Understanding the impact of Thought Suppression on our Mental Health

Everybody is confronted by intrusive thoughts, painful images or memories; it is natural to want to push them away.

In the self-help book The Conquest of Happiness (1930), the Nobel-prize winning philosopher Bertrand Russell discussed the impact of thought suppression on chronic anxiety, explaining that while it may provide temporary relief, it can ultimately exacerbate the problem by intensifying the focus on the suppressed thoughts.

“Probably all these people employ the wrong technique for dealing with their fear; whenever it comes into their mind, they try to think of something else; they distract their thoughts with amusement or work, or what not.
Now every kind of fear grows worse by not being looked at. The effort of turning away one’s thoughts is a tribute to the horribleness of the spectre from which one is averting one’s gaze; the proper course with every kind of fear is to think about it rationally and calmly, but with great concentration, until it becomes completely familiar. In the end familiarity will blunt its terrors; the whole subject will become boring, and our thoughts will turn away from it, not, as formerly, by an effort of will, but through mere lack of interest in the topic.
When you find yourself inclined to brood on anything, no matter what, the best plan always is to think about it even more than you naturally would until at last its morbid fascination is worn off.”

Trying to suppress a thought in an effort to alleviate our distress is likely to make it more intrusive. The harder we try not to think of something, the more we end up thinking about it and the more that thought backfires and intrudes into our consciousness. This can negatively affect our emotions, decision making abilities and focus.
For the next 60 seconds, try as hard as you can not to think of a white bear. Count how many times you think of a white bear? You will probably discover that it's quite challenging as the image keeps coming back to your mind every minute. The effect is even stronger when we attempt to suppress an emotional thought. These paradoxical effects of thought suppression were initially demonstrated in a study by Daniel Wegner in 1987.

Thought suppression is a common feature of conditions such as depression, anxiety and OCD (obsessive-compulsive disorder). For instance, concerning OCD, the relief obtained from coping with or stopping obsessions is only temporary, as these strategies only help you feel less anxious initially.
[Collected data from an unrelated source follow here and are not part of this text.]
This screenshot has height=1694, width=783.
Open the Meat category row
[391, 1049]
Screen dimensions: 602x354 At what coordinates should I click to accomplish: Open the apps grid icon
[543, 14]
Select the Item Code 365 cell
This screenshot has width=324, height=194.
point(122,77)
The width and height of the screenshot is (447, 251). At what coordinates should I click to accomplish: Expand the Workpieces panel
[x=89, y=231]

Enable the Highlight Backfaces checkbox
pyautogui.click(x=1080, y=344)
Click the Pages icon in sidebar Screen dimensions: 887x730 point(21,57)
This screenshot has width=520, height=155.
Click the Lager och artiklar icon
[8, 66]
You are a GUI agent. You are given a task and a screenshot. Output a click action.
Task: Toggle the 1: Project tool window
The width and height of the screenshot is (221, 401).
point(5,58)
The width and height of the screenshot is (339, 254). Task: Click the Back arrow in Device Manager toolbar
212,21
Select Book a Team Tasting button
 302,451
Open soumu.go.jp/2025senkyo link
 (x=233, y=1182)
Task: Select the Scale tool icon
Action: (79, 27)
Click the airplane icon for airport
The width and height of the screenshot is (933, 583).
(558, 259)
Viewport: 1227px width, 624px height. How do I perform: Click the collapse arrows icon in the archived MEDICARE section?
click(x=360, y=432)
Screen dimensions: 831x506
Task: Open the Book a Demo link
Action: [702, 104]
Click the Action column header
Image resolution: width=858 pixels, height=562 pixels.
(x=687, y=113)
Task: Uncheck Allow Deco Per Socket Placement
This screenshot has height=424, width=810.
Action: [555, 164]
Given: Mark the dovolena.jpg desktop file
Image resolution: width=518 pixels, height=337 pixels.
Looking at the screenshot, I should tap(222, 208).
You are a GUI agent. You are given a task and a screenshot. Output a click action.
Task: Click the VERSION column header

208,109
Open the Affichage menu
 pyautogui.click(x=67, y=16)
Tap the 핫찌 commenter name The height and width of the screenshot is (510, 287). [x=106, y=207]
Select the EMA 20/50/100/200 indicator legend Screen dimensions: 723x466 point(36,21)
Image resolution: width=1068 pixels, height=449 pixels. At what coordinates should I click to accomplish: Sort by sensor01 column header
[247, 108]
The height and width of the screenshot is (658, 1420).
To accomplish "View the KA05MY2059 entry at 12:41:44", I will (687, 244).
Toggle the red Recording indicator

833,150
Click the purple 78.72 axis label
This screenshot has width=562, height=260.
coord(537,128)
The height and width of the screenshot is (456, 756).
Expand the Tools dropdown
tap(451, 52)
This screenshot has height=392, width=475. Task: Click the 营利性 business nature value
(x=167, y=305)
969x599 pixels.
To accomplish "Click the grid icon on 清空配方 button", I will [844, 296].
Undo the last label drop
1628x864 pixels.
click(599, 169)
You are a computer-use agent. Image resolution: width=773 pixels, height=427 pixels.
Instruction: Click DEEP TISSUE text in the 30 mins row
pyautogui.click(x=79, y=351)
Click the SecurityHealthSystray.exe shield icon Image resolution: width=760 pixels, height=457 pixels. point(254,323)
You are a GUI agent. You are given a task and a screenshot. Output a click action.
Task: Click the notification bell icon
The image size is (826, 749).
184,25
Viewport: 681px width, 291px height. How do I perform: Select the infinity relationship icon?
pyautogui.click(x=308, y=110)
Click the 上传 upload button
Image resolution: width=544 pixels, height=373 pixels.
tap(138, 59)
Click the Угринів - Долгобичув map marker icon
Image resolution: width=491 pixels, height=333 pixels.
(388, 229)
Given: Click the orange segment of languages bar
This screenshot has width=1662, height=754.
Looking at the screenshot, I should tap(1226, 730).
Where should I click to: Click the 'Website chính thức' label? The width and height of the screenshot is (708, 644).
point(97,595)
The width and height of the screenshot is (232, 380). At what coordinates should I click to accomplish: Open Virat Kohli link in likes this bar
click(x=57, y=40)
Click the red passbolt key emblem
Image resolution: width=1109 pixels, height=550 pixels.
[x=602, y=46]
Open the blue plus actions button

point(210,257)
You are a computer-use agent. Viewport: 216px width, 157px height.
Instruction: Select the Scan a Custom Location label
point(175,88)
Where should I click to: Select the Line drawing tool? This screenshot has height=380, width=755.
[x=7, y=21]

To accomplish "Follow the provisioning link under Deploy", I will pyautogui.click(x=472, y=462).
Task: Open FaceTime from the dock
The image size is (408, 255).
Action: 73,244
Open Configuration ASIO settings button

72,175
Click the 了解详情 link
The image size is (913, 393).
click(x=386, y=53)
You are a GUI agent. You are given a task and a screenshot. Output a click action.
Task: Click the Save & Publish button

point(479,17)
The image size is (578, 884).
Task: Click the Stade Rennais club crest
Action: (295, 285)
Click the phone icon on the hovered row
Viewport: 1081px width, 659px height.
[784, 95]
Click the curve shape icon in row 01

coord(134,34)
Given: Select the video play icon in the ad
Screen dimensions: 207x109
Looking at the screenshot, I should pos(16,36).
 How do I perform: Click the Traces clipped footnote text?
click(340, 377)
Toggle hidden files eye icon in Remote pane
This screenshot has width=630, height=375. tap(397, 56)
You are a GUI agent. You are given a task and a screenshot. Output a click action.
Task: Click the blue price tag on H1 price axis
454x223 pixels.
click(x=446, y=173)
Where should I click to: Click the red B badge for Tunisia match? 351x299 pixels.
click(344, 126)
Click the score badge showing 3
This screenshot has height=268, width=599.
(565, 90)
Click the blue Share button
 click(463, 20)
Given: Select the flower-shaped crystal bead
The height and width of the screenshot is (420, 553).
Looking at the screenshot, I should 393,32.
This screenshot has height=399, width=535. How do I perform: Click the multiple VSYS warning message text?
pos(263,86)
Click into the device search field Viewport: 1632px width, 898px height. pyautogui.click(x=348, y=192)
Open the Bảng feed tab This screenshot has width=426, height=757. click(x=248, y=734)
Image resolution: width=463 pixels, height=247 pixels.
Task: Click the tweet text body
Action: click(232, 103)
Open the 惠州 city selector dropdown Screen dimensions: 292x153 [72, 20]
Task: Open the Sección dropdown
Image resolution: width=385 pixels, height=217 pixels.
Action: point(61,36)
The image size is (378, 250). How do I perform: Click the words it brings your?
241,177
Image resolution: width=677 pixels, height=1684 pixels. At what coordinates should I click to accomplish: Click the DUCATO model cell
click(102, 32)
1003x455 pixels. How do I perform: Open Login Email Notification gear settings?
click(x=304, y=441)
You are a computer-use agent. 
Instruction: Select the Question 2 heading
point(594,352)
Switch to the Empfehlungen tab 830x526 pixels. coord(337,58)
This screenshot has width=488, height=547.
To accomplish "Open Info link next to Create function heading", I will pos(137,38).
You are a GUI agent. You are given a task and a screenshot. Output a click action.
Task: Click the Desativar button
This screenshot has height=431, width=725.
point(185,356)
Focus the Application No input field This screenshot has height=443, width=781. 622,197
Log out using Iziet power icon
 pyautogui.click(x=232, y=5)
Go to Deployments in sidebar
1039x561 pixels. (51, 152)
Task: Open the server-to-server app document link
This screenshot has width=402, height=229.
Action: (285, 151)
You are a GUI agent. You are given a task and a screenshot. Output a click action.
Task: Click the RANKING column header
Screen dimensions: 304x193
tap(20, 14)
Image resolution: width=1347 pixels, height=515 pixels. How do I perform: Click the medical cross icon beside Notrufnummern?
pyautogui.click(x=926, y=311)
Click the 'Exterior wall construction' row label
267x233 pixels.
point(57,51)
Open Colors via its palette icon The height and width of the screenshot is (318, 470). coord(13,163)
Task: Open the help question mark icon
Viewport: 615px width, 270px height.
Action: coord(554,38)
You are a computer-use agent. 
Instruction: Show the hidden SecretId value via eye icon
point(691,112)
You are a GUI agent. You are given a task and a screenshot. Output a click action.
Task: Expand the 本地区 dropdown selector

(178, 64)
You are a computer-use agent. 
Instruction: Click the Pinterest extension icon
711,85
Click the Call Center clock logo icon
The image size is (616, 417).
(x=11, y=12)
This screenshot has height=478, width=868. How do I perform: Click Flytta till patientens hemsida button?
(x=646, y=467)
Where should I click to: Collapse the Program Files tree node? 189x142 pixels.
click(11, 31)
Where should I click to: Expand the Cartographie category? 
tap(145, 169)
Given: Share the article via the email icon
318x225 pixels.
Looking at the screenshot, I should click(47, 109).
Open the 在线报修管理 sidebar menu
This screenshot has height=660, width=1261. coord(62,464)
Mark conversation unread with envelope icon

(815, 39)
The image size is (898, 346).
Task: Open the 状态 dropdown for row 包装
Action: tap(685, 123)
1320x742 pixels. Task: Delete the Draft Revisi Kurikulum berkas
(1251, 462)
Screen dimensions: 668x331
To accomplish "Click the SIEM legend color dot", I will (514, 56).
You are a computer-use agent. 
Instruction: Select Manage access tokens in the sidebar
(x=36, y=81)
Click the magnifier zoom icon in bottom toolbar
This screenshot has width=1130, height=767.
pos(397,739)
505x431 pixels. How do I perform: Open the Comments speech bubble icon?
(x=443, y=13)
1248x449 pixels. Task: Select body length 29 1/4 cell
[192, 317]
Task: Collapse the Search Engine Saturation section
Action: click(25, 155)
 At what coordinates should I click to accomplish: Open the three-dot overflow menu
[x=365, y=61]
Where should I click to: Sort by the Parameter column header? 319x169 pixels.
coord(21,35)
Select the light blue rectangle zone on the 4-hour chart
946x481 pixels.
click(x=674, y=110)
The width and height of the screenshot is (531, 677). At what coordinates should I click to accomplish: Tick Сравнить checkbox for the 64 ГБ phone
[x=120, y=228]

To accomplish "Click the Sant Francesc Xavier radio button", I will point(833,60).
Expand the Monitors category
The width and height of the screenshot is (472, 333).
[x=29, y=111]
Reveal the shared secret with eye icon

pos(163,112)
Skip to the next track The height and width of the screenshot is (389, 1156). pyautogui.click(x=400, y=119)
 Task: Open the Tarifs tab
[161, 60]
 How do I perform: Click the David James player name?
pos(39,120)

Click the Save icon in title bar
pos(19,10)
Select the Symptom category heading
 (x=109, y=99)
In fact, you continue to believe more strongly that obsessions pose a threat. This initiates a vicious cycle in which you try to exert control over the obsession.

At my practice, I employ Cognitive Restructuring, Mindfulness and Acceptance Therapy . It is suggested that these techniques are helpful for managing intrusive thoughts, reducing their power, and making them less noticeable. Rather than suppressing negative thoughts, it is healthier to acknowledge the associated emotions.

Cognitive restructuring, a core component of CBT, involves identifying and challenging the distorted thoughts, and replacing them with more realistic ones. By learning to reframe your thoughts in a more adaptive way, you can reduce the impact of intrusive thoughts on your emotions and behaviours.

 I also employ mindfulness to teach techniques to my clients, helping them settle their brain and body into the present moment. This interrupts the habit of dwelling on future “what if” scenarios and fosters greater awareness of the present moment. By trying not to suppress uncomfortable thoughts or emotions but instead allowing oneself to sit with them, even for a short time, the body (along with the mind) begins to feel safer, more relaxed and more balanced. Negative thought patterns are found to be more prevalent in those who do not practise mindfulness.

Thought substitution is another technique employed to cease ruminating on distressing or unwanted thoughts. If you catch yourself ruminating on negative thoughts, notice and acknowledge the thoughts without dwelling on them, and try to replace them with a positive one. Thought substitution can help you Counterbalance a negative thought with a positive response. The intrusive thought will then lose the power it has over you.